### TO BE DONE
Reproduce everything from the start of the records down to and including the line that contains "point(115,197)", with no changes.

(Collection entries)

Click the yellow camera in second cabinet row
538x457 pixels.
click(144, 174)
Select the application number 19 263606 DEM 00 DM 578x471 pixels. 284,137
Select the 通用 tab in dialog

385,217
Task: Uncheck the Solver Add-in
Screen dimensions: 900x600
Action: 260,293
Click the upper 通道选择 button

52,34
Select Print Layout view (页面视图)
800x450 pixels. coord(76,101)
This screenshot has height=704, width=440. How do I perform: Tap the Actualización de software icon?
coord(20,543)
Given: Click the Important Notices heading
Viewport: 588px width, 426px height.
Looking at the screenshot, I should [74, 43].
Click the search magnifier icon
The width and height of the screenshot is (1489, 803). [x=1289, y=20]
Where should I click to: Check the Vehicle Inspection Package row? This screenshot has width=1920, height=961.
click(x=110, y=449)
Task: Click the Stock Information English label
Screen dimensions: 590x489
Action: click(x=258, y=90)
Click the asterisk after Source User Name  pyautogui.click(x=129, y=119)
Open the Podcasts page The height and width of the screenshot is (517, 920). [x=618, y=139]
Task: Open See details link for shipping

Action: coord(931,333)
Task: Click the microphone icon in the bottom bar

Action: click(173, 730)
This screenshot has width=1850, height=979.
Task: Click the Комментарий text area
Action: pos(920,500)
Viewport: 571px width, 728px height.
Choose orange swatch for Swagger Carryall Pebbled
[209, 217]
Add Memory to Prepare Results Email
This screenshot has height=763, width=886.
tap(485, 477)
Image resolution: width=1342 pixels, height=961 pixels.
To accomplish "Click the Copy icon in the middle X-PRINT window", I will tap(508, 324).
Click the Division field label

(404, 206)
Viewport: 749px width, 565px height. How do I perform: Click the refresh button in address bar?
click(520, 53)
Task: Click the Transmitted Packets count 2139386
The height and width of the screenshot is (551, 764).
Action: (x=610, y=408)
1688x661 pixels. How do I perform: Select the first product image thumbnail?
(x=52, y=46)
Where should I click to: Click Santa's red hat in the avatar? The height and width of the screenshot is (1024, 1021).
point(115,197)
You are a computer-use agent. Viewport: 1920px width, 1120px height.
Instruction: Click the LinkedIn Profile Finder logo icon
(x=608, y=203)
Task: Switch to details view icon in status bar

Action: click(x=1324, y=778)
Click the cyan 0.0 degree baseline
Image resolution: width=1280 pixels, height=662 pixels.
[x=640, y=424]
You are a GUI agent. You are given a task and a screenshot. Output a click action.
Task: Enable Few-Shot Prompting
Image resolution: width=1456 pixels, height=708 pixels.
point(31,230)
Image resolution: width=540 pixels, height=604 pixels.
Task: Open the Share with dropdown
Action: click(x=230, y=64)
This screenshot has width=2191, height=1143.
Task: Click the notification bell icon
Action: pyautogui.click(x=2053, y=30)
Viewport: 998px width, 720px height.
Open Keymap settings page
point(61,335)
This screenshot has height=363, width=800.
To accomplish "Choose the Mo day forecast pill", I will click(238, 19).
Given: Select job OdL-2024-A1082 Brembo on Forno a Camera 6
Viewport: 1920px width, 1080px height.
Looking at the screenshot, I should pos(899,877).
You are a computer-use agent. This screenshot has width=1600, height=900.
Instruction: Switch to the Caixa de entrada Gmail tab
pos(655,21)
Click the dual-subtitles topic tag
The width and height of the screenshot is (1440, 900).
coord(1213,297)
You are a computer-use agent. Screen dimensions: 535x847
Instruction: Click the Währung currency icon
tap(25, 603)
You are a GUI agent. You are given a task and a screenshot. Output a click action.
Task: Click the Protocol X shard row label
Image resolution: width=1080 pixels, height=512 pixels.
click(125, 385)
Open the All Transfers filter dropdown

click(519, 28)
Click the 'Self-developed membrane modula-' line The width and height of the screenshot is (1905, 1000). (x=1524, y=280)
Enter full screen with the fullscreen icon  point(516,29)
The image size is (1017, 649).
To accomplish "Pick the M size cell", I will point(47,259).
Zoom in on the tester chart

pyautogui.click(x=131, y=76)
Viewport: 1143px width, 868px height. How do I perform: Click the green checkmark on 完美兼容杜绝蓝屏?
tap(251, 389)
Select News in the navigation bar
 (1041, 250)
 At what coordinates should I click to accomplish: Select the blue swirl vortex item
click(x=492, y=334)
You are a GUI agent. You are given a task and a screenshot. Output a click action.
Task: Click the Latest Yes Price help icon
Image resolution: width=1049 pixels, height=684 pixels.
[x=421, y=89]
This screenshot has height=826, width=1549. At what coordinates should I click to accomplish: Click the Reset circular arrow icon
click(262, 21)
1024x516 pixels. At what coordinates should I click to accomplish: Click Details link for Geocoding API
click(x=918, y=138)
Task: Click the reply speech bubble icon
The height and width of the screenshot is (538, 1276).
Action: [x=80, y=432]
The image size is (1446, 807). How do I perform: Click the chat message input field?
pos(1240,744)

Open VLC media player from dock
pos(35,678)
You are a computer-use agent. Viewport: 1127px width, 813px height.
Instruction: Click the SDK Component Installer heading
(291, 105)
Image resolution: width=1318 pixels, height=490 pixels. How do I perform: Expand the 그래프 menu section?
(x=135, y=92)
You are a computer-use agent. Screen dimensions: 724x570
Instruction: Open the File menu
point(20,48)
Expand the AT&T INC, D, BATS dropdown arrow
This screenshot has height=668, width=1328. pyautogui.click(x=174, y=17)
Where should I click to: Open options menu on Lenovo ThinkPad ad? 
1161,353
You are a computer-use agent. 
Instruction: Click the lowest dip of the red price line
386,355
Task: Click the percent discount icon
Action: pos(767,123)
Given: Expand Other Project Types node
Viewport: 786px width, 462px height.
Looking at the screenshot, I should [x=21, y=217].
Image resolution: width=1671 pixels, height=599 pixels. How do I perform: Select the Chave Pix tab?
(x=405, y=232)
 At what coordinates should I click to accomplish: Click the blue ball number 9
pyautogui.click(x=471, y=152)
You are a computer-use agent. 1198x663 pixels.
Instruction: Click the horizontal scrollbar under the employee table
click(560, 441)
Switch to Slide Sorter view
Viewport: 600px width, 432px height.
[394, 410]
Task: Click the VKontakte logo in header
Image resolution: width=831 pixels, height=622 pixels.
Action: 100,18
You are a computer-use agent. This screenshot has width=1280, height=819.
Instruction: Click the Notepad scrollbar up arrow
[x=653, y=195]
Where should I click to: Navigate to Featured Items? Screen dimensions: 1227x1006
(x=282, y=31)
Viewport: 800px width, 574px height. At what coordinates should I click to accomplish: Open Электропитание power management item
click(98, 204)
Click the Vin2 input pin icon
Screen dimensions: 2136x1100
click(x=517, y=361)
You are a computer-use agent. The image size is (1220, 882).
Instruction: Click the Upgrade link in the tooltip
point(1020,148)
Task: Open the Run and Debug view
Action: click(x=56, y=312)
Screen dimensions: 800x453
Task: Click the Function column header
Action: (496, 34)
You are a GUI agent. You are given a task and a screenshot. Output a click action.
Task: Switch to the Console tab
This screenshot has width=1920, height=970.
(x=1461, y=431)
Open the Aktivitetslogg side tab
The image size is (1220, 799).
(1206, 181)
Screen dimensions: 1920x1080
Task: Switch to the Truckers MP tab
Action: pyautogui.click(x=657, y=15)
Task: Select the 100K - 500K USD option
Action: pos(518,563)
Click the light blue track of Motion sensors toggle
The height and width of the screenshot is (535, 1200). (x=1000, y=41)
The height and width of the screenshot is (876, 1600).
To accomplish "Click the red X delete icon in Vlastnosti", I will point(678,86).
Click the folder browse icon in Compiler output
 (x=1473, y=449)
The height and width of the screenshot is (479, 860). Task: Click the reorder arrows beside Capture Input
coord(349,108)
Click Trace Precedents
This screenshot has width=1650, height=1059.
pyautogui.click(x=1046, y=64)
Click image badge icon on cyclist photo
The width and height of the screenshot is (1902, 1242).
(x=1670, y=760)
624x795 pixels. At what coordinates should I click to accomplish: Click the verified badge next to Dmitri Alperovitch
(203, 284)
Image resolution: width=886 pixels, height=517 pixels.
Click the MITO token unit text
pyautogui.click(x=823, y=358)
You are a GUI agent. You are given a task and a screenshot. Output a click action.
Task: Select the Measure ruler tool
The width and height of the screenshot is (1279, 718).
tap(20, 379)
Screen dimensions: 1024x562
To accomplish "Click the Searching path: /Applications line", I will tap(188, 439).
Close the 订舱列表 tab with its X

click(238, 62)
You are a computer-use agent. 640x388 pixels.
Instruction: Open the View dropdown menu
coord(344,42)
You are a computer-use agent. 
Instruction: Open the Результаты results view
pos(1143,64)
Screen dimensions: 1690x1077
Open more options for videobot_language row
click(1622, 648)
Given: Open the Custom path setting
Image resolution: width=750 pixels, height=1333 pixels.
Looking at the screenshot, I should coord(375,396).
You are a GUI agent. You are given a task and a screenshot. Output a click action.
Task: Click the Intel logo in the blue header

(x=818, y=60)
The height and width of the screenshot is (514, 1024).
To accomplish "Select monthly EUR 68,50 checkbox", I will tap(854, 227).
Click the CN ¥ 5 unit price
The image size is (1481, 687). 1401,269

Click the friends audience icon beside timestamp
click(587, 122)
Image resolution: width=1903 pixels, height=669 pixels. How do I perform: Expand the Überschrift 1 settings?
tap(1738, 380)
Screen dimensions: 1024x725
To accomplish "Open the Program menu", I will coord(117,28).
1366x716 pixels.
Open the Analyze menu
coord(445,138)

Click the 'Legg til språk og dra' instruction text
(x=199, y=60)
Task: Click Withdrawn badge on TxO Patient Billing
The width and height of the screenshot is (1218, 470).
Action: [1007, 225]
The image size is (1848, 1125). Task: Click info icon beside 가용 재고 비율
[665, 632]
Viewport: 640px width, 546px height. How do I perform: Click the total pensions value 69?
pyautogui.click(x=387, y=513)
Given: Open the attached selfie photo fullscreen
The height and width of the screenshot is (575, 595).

### TASK RESULT
Click the yellow camera in second cabinet row
538x457 pixels.
click(144, 174)
Select the application number 19 263606 DEM 00 DM 578x471 pixels. 284,137
Select the 通用 tab in dialog

385,217
Task: Uncheck the Solver Add-in
Screen dimensions: 900x600
Action: 260,293
Click the upper 通道选择 button

52,34
Select Print Layout view (页面视图)
800x450 pixels. coord(76,101)
This screenshot has height=704, width=440. How do I perform: Tap the Actualización de software icon?
coord(20,543)
Given: Click the Important Notices heading
Viewport: 588px width, 426px height.
Looking at the screenshot, I should [74, 43].
Click the search magnifier icon
The width and height of the screenshot is (1489, 803). [x=1289, y=20]
Where should I click to: Check the Vehicle Inspection Package row? This screenshot has width=1920, height=961.
click(x=110, y=449)
Task: Click the Stock Information English label
Screen dimensions: 590x489
Action: click(x=258, y=90)
Click the asterisk after Source User Name  pyautogui.click(x=129, y=119)
Open the Podcasts page The height and width of the screenshot is (517, 920). [x=618, y=139]
Task: Open See details link for shipping

Action: coord(931,333)
Task: Click the microphone icon in the bottom bar

Action: click(173, 730)
This screenshot has width=1850, height=979.
Task: Click the Комментарий text area
Action: pos(920,500)
Viewport: 571px width, 728px height.
Choose orange swatch for Swagger Carryall Pebbled
[209, 217]
Add Memory to Prepare Results Email
This screenshot has height=763, width=886.
tap(485, 477)
Image resolution: width=1342 pixels, height=961 pixels.
To accomplish "Click the Copy icon in the middle X-PRINT window", I will tap(508, 324).
Click the Division field label

(404, 206)
Viewport: 749px width, 565px height. How do I perform: Click the refresh button in address bar?
click(520, 53)
Task: Click the Transmitted Packets count 2139386
The height and width of the screenshot is (551, 764).
Action: (x=610, y=408)
1688x661 pixels. How do I perform: Select the first product image thumbnail?
(x=52, y=46)
Where should I click to: Click Santa's red hat in the avatar? The height and width of the screenshot is (1024, 1021).
point(115,197)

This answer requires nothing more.